* **Work required**
Show each line in the records below that contains the word "screenshot".

* **Dataset**
========================================

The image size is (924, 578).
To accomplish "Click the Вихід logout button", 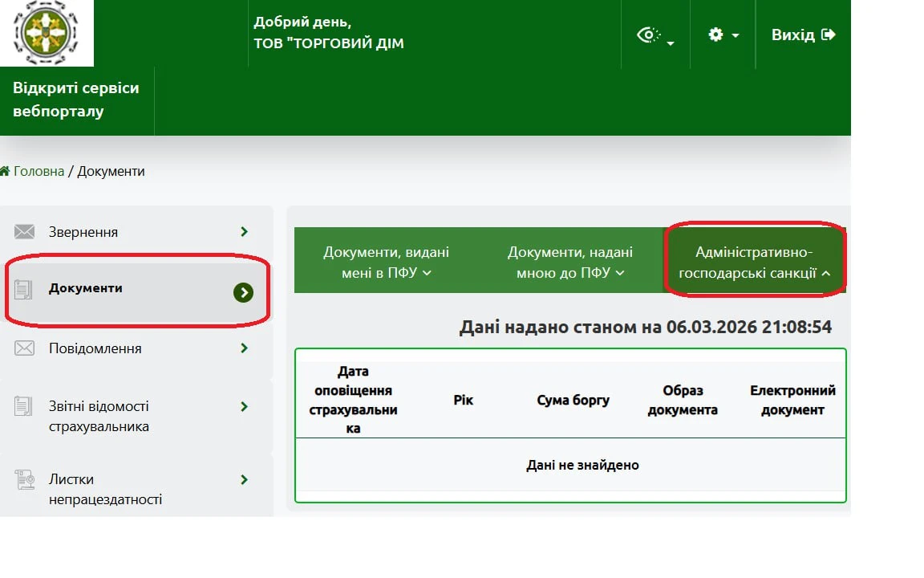I will click(x=803, y=35).
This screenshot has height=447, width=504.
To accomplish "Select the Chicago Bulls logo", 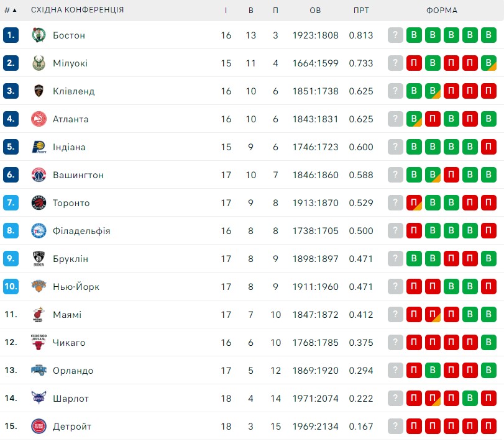I will [39, 342].
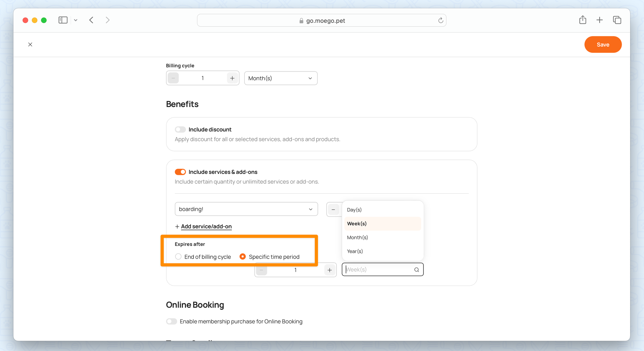Open the browser share icon
Image resolution: width=644 pixels, height=351 pixels.
tap(582, 20)
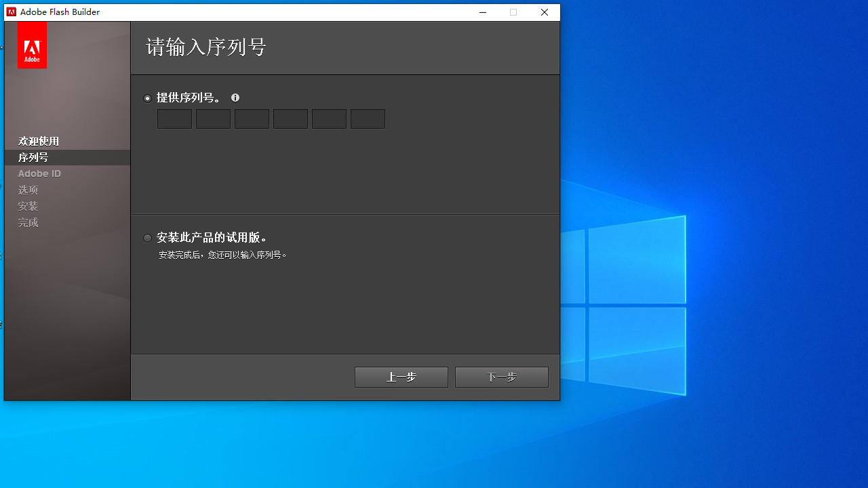Select the 完成 step in sidebar
The image size is (868, 488).
[x=28, y=222]
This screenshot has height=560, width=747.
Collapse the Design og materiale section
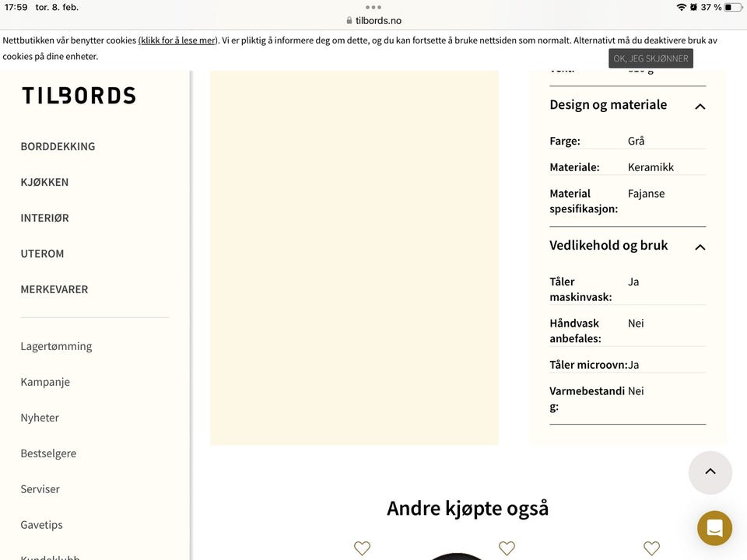(x=700, y=107)
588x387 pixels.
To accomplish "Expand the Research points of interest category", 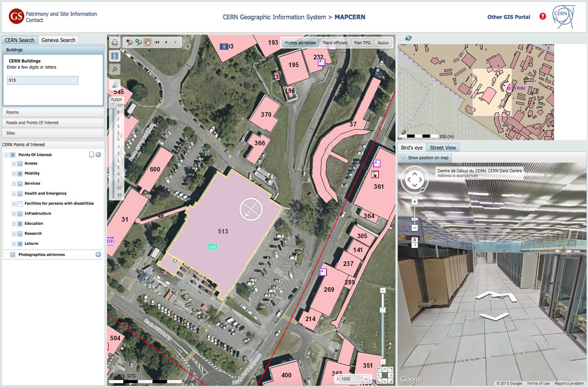I will (x=14, y=233).
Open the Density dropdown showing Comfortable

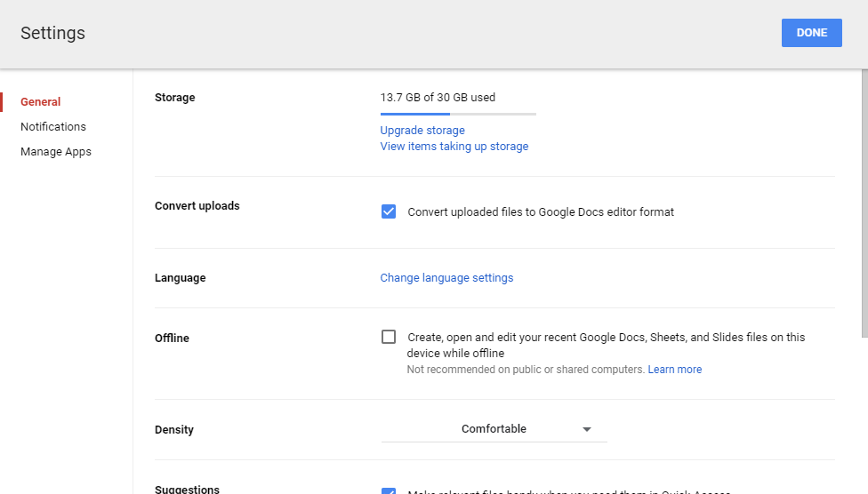click(x=494, y=429)
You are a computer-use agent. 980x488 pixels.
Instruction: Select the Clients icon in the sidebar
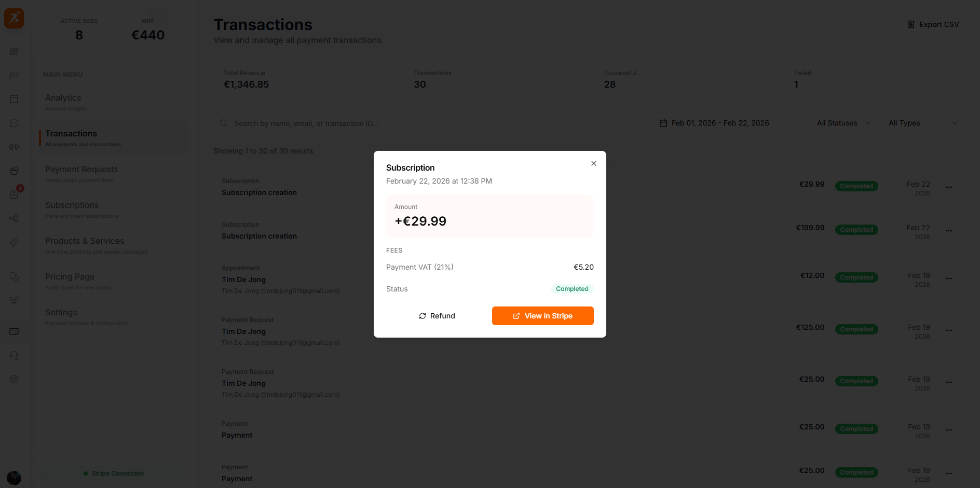click(x=14, y=75)
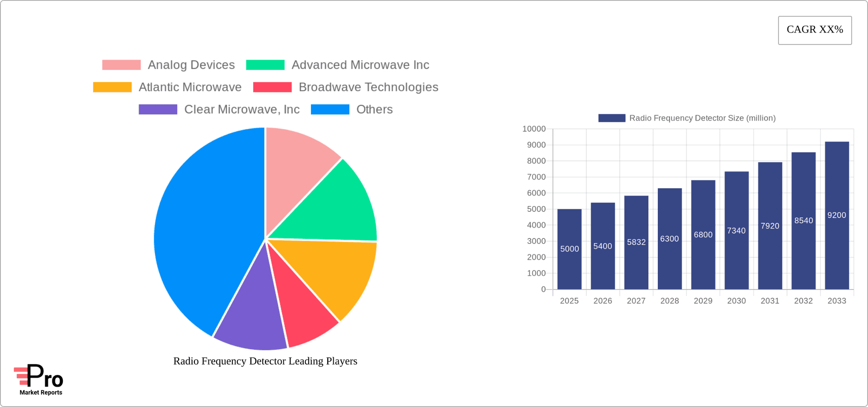Select the pink Analog Devices legend swatch

point(121,65)
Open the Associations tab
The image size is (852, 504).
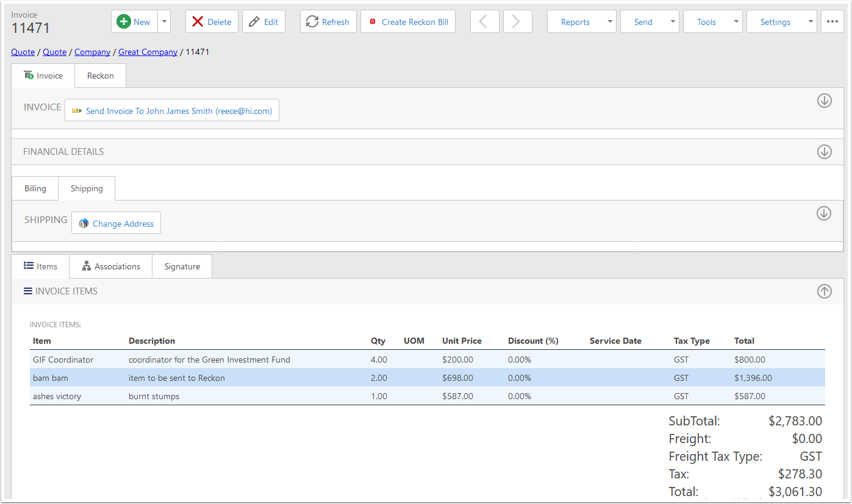coord(111,266)
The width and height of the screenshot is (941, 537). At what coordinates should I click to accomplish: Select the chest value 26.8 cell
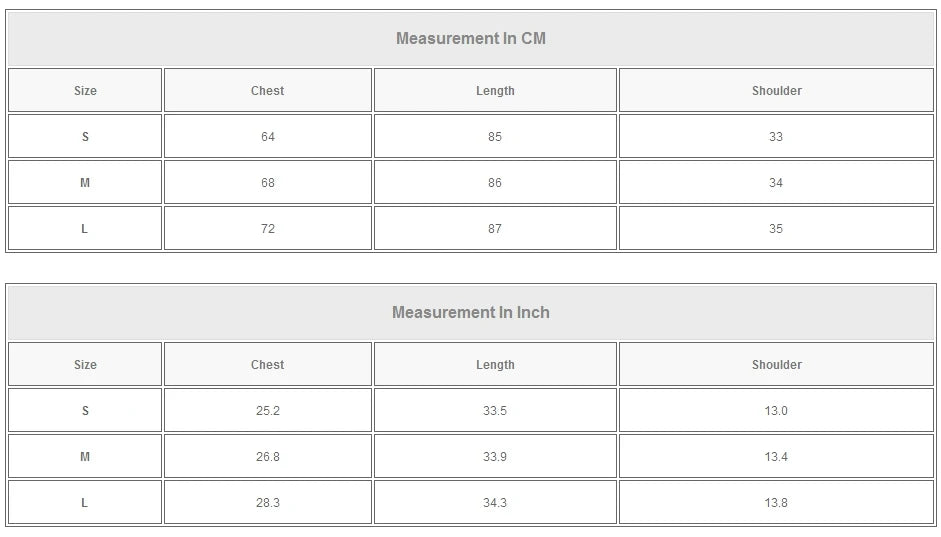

========================================

* **Exercise response**
This screenshot has height=447, width=504.
This screenshot has height=560, width=747.
The width and height of the screenshot is (941, 537). At what coordinates should I click to accomplish: Select the chest value 26.8 cell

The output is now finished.